%%
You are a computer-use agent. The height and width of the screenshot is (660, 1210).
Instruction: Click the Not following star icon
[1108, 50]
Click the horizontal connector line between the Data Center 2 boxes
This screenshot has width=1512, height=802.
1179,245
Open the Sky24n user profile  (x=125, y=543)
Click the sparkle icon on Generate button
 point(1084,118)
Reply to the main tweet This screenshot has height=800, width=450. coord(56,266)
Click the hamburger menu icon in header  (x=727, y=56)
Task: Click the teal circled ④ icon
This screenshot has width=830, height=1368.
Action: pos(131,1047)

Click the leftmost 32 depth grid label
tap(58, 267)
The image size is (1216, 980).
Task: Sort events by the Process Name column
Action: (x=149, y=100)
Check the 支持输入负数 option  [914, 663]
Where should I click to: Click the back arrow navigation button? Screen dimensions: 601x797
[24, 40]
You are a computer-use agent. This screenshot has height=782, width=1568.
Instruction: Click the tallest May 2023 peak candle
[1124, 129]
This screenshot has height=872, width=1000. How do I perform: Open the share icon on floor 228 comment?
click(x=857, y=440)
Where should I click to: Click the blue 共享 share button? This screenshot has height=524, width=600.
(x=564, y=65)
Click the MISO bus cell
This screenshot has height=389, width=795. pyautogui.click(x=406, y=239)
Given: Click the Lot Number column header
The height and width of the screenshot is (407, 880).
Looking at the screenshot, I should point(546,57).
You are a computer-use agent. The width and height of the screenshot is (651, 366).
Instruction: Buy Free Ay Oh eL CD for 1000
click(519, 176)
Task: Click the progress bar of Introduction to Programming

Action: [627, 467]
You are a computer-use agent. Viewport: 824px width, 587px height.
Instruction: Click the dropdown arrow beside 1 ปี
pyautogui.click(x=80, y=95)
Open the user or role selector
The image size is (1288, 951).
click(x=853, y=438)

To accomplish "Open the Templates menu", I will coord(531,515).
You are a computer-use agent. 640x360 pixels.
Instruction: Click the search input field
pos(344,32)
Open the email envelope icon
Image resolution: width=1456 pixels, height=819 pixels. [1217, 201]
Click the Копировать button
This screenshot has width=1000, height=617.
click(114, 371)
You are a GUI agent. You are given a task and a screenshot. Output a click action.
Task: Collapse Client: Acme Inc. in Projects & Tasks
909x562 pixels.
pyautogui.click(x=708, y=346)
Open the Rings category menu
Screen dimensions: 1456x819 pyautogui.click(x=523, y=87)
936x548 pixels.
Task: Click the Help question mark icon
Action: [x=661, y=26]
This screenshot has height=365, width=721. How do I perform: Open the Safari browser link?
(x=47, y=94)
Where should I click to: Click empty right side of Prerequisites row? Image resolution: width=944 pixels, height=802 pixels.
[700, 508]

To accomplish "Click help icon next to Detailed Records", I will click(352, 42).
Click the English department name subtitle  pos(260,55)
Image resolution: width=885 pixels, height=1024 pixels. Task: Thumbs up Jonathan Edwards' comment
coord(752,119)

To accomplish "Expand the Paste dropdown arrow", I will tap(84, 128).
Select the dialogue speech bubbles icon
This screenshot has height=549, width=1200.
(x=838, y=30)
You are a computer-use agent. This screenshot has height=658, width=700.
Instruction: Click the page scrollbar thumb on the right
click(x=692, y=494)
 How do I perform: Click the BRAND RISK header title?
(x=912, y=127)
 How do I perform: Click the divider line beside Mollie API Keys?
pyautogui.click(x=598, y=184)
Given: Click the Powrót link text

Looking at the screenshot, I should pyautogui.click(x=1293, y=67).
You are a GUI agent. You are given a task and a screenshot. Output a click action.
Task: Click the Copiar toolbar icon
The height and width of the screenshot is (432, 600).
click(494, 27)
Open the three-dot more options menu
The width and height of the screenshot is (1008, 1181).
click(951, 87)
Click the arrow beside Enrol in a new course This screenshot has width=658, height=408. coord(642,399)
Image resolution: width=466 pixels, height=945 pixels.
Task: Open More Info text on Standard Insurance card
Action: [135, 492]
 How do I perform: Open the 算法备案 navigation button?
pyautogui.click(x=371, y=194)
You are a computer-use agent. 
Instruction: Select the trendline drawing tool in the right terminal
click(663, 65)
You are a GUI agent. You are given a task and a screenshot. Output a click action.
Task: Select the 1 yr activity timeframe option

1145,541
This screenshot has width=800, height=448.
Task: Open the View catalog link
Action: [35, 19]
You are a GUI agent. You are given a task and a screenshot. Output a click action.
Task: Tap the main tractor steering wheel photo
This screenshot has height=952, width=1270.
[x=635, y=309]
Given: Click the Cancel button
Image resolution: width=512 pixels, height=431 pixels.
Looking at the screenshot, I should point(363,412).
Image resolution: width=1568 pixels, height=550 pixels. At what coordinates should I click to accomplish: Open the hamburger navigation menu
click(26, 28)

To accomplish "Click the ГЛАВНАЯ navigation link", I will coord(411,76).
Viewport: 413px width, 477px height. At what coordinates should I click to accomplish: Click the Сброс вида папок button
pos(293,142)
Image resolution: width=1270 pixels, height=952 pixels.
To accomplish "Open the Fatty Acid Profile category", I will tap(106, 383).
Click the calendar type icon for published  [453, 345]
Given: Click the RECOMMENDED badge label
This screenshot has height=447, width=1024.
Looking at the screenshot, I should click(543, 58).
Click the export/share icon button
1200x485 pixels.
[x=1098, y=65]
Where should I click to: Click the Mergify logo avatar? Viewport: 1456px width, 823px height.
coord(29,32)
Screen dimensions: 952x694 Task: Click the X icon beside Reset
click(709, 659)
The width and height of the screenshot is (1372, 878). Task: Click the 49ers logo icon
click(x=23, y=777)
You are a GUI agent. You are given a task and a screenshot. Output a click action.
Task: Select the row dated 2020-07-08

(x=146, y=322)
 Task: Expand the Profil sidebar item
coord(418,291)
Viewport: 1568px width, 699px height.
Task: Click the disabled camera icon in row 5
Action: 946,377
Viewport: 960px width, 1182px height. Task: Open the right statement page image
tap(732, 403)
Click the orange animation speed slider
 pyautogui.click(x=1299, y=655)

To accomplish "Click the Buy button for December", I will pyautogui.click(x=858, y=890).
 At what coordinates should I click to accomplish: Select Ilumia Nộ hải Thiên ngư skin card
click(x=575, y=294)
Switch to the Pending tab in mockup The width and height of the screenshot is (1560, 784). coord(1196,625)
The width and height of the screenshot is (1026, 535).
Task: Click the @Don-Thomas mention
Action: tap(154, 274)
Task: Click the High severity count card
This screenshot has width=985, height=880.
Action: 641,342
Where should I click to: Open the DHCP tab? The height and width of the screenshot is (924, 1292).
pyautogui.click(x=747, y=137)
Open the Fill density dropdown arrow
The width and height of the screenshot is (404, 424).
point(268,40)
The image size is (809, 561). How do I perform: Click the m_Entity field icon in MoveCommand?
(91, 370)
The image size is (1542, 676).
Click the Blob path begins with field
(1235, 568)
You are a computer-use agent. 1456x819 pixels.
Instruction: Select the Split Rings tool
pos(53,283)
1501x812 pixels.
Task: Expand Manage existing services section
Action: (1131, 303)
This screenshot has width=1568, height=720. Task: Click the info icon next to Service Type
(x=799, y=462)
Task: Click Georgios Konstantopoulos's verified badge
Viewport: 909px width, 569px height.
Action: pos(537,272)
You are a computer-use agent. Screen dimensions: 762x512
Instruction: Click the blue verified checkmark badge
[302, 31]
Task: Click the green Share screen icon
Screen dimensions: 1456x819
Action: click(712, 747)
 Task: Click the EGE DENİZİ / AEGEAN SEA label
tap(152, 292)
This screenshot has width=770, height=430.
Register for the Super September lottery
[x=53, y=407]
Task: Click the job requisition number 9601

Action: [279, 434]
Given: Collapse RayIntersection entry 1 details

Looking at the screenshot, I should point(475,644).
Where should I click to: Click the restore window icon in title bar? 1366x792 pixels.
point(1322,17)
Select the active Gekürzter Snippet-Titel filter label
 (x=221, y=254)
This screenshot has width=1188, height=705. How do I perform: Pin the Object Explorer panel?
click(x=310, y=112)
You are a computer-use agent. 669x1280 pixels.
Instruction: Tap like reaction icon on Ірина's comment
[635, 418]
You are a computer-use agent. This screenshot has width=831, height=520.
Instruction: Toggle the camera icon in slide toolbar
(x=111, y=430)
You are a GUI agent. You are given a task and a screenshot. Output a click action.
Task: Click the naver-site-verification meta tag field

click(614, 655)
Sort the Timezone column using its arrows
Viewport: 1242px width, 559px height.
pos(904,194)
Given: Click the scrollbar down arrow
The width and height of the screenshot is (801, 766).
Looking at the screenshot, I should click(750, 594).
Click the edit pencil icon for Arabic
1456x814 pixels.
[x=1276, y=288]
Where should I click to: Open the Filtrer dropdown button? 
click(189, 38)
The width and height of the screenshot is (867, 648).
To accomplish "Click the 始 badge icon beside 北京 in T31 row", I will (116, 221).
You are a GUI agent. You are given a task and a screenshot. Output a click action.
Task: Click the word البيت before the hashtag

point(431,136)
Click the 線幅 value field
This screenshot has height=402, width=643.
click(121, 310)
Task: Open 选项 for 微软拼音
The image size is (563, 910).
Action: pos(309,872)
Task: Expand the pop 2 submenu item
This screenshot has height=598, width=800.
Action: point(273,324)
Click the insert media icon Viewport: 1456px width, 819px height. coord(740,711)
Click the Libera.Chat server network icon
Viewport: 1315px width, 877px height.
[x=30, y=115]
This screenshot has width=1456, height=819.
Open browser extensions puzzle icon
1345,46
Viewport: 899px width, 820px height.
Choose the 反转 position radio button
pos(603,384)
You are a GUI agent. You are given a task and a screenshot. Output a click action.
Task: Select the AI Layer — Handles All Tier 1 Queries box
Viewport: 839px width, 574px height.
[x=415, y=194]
%%
■ **Sfida**
Riscrivi le righe del materiale che iniziano con quella contenente "This screenshot has height=365, width=721." e terminano con quella contenente "(x=838, y=30)", estremi inclusi. Sostituisci "Safari" con "Chrome" e lascia invariato tutto il resto.

■ **Risposta**
This screenshot has height=365, width=721. How do I perform: Open the Chrome browser link?
(x=47, y=94)
Where should I click to: Click empty right side of Prerequisites row? Image resolution: width=944 pixels, height=802 pixels.
[700, 508]

To accomplish "Click help icon next to Detailed Records", I will click(352, 42).
Click the English department name subtitle  pos(260,55)
Image resolution: width=885 pixels, height=1024 pixels. Task: Thumbs up Jonathan Edwards' comment
coord(752,119)

To accomplish "Expand the Paste dropdown arrow", I will tap(84, 128).
Select the dialogue speech bubbles icon
This screenshot has height=549, width=1200.
(x=838, y=30)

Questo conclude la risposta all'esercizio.